Question1.step6 (Constructing the Taylor polynomial of order 2, $$P_2(x)$$)

The Taylor polynomial of order 2 includes terms up to the second derivative:
$$P_2(x) = f(a) + \frac{f'(a)}{1!}(x-a) + \frac{f''(a)}{2!}(x-a)^2$$
Substituting the values we found:
$$P_2(x) = \frac{1}{2} - \frac{1}{4}(x-2) + \frac{1/4}{2 \cdot 1}(x-2)^2$$
$$P_2(x) = \frac{1}{2} - \frac{1}{4}(x-2) + \frac{1}{8}(x-2)^2$$

Question1.step7 (Constructing the Taylor polynomial of order 3, $$P_3(x)$$)

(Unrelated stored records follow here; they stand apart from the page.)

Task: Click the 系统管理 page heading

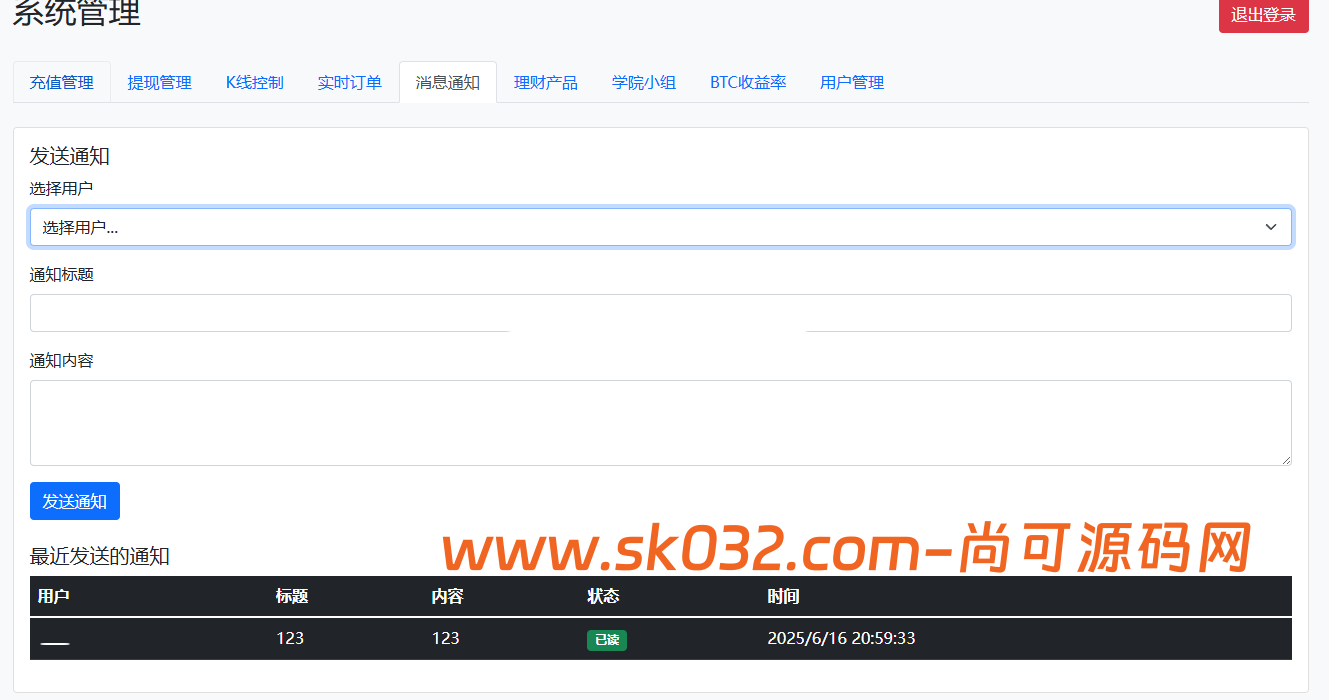Action: tap(75, 15)
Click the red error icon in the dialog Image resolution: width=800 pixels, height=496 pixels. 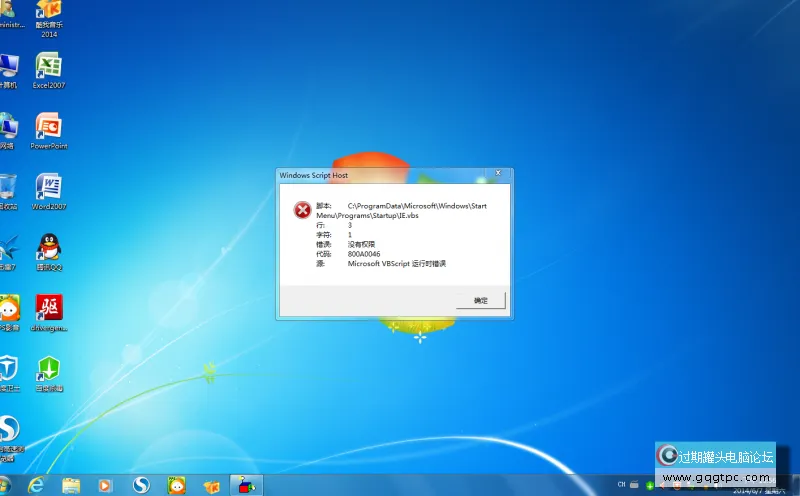point(302,209)
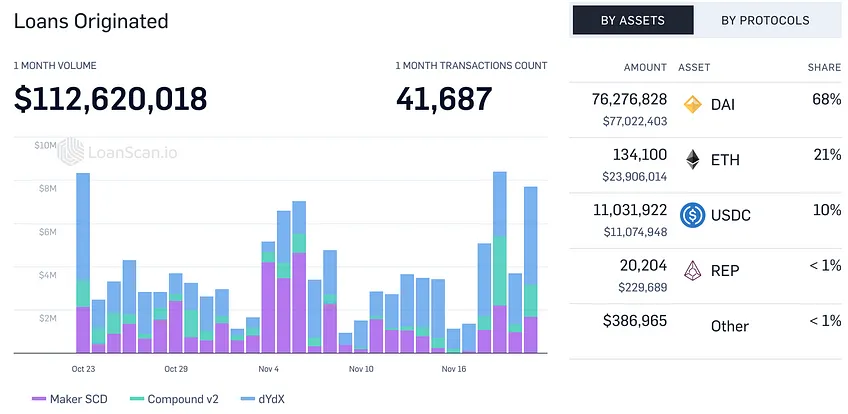848x414 pixels.
Task: Click the green Compound v2 legend swatch
Action: tap(137, 399)
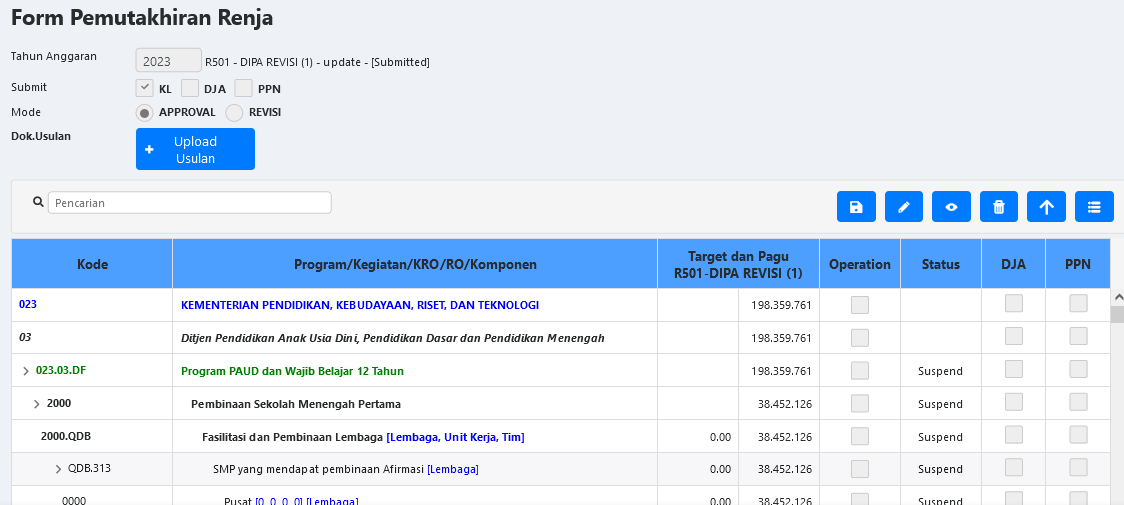Toggle the KL submit checkbox
The image size is (1124, 505).
(145, 88)
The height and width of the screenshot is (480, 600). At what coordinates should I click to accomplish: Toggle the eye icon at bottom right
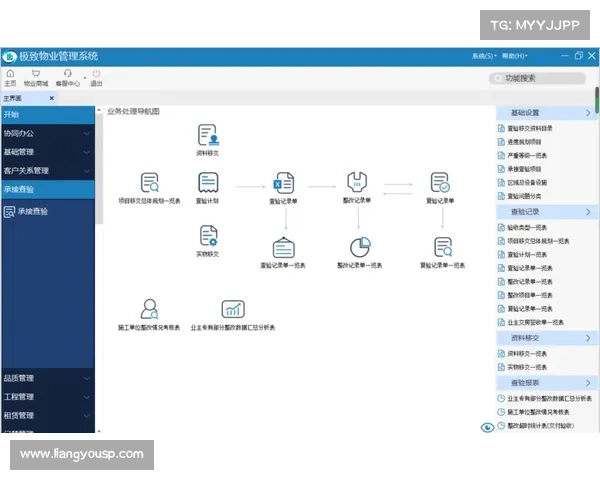pos(488,427)
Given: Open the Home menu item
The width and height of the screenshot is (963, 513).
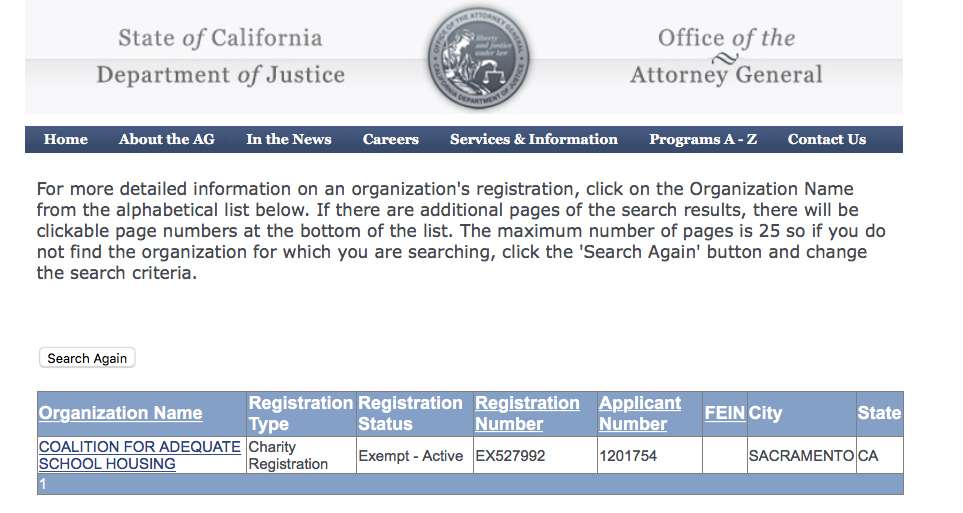Looking at the screenshot, I should tap(66, 140).
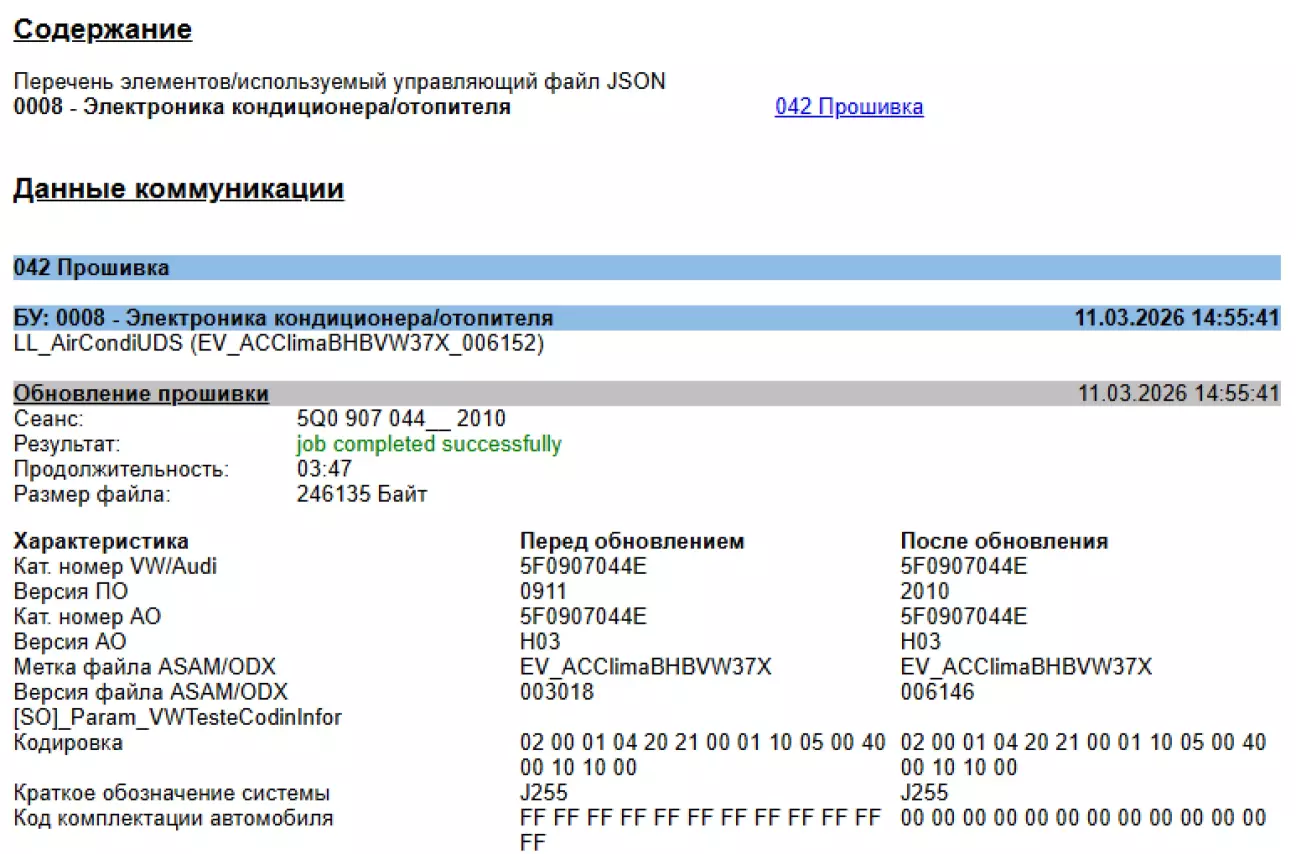Click the file size "246135 Байт"

pos(362,494)
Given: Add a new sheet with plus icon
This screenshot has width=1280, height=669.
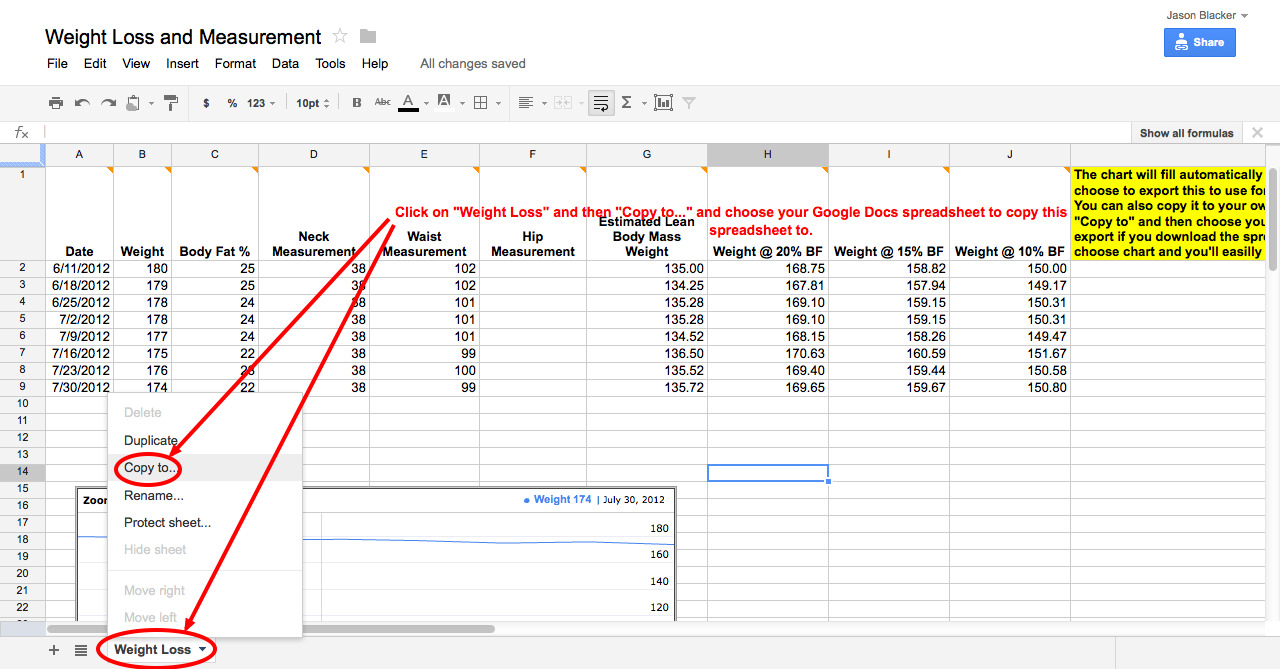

The Taylor polynomial of order 3 includes terms up to the third derivative:
$$P_3(x) = f(a) + \frac{f'(a)}{1!}(x-a) + \frac{f''(a)}{2!}(x-a)^2 + \frac{f'''(a)}{3!}(x-a)^3$$
Substituting the values we found:
$$P_3(x) = \frac{1}{2} - \frac{1}{4}(x-2) + \frac{1}{8}(x-2)^2 + \frac{-3/8}{3 \cdot 2 \cdot 1}(x-2)^3$$
$$P_3(x) = \frac{1}{2} - \frac{1}{4}(x-2) + \frac{1}{8}(x-2)^2 + \frac{-3/8}{6}(x-2)^3$$
$$P_3(x) = \frac{1}{2} - \frac{1}{4}(x-2) + \frac{1}{8}(x-2)^2 - \frac{3}{48}(x-2)^3$$
$$P_3(x) = \frac{1}{2} - \frac{1}{4}(x-2) + \frac{1}{8}(x-2)^2 - \frac{1}{16}(x-2)^3$$